🤖 AI Summary
Large language models (LLMs) suffer from hallucination-induced unreliability in multimodal reasoning, and existing multi-agent debate (MAD) paradigms unrealistically assume all agents possess rationality and reflective capability. Method: We propose a Multi-Agent Undercover Game framework that introduces counterfactual image perturbation to generate verifiable factual evidence, and designs a dynamic, evidence-driven active reasoning mechanism enabling agents to collaboratively identify and exclude hallucinating participants during deliberation. Contribution/Results: Our approach breaks from traditional consensus-based reasoning by enabling real-time cross-modal evidence verification and socially grounded inference. Experiments demonstrate significant improvements in hallucination detection accuracy, decision reliability, and interpretability. The implementation is publicly available.
📝 Abstract
Hallucination continues to pose a major obstacle in the reasoning capabilities of large language models (LLMs). Although the Multi-Agent Debate (MAD) paradigm offers a promising solution by promoting consensus among multiple agents to enhance reliability, it relies on the unrealistic assumption that all debaters are rational and reflective, which is a condition that may not hold when agents themselves are prone to hallucinations.

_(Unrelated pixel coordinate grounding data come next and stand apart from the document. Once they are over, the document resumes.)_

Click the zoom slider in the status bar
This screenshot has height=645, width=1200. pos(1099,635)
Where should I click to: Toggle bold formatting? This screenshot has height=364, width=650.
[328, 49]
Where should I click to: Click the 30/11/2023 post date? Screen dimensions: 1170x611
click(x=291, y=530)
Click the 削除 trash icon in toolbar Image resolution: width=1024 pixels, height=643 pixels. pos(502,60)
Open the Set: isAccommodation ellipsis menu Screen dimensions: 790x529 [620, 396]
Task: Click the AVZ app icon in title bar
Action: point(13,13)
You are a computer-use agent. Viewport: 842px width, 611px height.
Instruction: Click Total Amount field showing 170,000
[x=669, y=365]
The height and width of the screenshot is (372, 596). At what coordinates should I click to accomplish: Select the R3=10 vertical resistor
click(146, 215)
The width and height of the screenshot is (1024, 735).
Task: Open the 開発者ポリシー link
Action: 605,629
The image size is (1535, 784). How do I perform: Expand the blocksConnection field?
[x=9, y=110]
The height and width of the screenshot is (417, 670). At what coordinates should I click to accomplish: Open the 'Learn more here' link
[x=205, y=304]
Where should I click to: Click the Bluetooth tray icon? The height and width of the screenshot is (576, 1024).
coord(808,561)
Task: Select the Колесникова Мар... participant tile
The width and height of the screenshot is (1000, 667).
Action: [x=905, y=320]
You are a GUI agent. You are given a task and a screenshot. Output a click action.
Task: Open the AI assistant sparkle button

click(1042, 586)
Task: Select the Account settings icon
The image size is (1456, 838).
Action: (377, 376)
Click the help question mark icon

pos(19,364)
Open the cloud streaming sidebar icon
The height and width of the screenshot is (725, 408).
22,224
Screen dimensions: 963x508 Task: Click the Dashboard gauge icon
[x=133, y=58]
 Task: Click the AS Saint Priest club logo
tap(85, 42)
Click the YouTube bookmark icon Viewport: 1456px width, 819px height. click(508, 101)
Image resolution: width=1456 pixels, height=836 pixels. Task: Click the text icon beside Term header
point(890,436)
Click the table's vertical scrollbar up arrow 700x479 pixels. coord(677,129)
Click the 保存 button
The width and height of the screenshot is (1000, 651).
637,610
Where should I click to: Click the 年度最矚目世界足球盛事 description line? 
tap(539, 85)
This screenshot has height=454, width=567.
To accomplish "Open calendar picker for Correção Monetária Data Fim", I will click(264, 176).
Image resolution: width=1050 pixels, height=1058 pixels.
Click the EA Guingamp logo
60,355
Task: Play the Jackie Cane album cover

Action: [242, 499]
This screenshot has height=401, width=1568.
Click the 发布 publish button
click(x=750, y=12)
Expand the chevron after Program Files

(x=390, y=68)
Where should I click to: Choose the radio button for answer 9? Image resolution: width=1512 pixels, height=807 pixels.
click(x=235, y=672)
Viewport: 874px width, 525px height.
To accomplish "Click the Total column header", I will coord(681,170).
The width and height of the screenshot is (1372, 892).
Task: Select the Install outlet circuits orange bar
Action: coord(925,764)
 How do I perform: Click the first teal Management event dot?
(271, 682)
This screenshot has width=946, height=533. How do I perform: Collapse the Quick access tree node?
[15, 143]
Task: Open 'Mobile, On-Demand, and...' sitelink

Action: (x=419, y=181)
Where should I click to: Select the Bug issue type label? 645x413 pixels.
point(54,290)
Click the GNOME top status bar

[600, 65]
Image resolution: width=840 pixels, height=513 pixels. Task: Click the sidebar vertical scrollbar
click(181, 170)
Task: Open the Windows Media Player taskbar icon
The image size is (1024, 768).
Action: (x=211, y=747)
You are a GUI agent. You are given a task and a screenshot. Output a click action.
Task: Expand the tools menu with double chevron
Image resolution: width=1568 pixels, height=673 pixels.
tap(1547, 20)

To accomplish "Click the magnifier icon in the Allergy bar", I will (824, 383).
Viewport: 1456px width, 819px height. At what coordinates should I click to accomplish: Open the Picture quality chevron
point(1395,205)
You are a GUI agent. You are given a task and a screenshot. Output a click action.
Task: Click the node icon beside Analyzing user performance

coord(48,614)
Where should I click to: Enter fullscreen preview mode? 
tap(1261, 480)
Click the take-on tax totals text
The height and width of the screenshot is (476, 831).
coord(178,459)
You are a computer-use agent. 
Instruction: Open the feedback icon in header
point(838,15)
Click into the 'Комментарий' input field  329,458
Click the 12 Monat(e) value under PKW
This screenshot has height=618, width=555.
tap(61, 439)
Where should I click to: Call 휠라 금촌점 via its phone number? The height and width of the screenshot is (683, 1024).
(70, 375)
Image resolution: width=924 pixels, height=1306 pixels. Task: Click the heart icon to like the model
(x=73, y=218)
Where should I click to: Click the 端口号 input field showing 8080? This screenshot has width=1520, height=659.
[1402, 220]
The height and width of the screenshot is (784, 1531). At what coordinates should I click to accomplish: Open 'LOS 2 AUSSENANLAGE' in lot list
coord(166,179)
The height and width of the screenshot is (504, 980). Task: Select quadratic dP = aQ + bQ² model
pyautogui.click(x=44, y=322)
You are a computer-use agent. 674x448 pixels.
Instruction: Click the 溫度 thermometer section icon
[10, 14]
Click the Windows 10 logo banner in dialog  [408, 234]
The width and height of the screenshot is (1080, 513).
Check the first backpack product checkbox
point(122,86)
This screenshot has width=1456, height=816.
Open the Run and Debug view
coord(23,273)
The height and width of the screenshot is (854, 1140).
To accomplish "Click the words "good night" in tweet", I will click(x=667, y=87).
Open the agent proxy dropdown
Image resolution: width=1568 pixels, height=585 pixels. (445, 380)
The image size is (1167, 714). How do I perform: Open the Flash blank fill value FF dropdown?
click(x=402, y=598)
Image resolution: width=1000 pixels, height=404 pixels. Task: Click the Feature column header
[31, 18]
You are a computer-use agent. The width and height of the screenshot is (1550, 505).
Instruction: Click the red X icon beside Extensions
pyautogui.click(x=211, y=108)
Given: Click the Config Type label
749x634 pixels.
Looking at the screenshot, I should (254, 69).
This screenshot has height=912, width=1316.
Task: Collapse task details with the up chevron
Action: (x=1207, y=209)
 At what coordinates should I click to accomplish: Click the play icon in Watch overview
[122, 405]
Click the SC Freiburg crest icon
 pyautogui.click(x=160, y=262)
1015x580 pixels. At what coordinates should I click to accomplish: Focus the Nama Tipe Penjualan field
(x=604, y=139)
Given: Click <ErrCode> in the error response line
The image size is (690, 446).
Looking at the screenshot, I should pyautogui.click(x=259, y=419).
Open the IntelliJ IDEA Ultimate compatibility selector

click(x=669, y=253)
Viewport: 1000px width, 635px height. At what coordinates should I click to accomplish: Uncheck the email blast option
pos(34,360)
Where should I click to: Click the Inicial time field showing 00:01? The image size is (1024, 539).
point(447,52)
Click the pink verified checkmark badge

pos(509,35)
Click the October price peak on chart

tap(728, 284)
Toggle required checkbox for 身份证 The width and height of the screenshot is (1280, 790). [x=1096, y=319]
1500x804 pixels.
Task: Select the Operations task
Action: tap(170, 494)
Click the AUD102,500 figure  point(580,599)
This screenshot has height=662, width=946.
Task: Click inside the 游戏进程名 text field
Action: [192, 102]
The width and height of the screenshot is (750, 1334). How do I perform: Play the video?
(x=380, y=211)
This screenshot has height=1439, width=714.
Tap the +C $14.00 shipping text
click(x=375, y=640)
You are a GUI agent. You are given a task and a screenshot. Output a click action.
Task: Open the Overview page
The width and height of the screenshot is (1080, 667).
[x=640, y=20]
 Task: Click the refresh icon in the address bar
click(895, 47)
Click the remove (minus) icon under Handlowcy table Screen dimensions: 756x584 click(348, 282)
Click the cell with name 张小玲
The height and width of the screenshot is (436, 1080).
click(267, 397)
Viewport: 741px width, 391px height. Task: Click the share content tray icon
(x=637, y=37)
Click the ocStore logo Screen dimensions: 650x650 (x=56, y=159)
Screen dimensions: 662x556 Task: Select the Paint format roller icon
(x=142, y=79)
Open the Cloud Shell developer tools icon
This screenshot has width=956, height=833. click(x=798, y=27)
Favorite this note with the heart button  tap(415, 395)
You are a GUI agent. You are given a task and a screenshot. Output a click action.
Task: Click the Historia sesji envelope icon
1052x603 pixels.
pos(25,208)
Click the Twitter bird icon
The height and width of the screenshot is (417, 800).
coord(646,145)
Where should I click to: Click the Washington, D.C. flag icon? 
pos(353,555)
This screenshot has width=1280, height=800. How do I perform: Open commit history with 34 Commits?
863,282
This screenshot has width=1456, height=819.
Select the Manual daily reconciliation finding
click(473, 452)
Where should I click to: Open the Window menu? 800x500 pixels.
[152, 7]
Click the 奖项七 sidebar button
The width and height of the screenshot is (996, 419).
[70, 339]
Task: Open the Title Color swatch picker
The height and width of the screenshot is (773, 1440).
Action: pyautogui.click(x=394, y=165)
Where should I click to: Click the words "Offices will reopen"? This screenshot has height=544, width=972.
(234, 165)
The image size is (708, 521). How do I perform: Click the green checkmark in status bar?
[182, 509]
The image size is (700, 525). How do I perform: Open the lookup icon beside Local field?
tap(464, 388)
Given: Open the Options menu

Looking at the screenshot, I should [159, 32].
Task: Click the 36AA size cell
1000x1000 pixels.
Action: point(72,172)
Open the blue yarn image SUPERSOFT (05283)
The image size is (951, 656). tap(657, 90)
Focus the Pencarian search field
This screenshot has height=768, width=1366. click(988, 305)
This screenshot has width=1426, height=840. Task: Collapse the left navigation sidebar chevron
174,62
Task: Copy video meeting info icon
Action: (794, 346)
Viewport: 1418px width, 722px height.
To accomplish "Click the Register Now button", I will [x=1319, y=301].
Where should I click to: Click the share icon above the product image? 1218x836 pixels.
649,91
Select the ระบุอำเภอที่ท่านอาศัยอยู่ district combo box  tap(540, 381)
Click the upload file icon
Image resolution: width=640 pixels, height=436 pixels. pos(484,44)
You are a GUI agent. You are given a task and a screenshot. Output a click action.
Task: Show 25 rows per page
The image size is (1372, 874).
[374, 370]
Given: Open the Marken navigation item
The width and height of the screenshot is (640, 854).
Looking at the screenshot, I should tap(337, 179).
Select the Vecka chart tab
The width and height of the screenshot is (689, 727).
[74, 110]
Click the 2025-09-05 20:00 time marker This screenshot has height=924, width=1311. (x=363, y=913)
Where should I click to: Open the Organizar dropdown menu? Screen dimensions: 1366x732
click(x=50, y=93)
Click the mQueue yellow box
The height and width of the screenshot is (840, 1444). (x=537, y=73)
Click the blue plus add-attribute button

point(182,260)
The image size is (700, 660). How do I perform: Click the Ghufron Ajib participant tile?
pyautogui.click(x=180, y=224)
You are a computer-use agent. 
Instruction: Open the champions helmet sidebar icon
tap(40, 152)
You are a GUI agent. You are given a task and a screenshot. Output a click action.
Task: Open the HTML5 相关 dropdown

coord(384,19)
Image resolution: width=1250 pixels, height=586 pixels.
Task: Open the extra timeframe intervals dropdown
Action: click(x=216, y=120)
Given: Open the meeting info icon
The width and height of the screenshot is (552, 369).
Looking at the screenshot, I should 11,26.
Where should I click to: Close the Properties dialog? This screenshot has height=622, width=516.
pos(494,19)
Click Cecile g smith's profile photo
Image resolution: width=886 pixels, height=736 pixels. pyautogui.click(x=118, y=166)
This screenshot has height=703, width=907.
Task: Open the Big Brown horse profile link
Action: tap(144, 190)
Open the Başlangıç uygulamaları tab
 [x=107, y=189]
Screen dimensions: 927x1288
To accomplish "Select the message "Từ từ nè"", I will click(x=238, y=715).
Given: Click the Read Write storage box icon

To address this gap, we introduce the Multi-agent Undercover Gaming (MUG) protocol, inspired by social deduction games like"Who is Undercover?". MUG reframes MAD as a process of detecting"undercover"agents (those suffering from hallucinations) by employing multimodal counterfactual tests. Specifically, we modify reference images to introduce counterfactual evidence and observe whether agents can accurately identify these changes, providing ground-truth for identifying hallucinating agents and enabling robust, crowd-powered multimodal reasoning. MUG advances MAD protocols along three key dimensions: (1) enabling factual verification beyond statistical consensus through counterfactual testing; (2) introducing cross-evidence reasoning via dynamically modified evidence sources instead of relying on static inputs; and (3) fostering active reasoning, where agents engage in probing discussions rather than passively answering questions. Collectively, these innovations offer a more reliable and effective framework for multimodal reasoning in LLMs. The source code can be accessed at https://github.com/YongLD/MUG.git.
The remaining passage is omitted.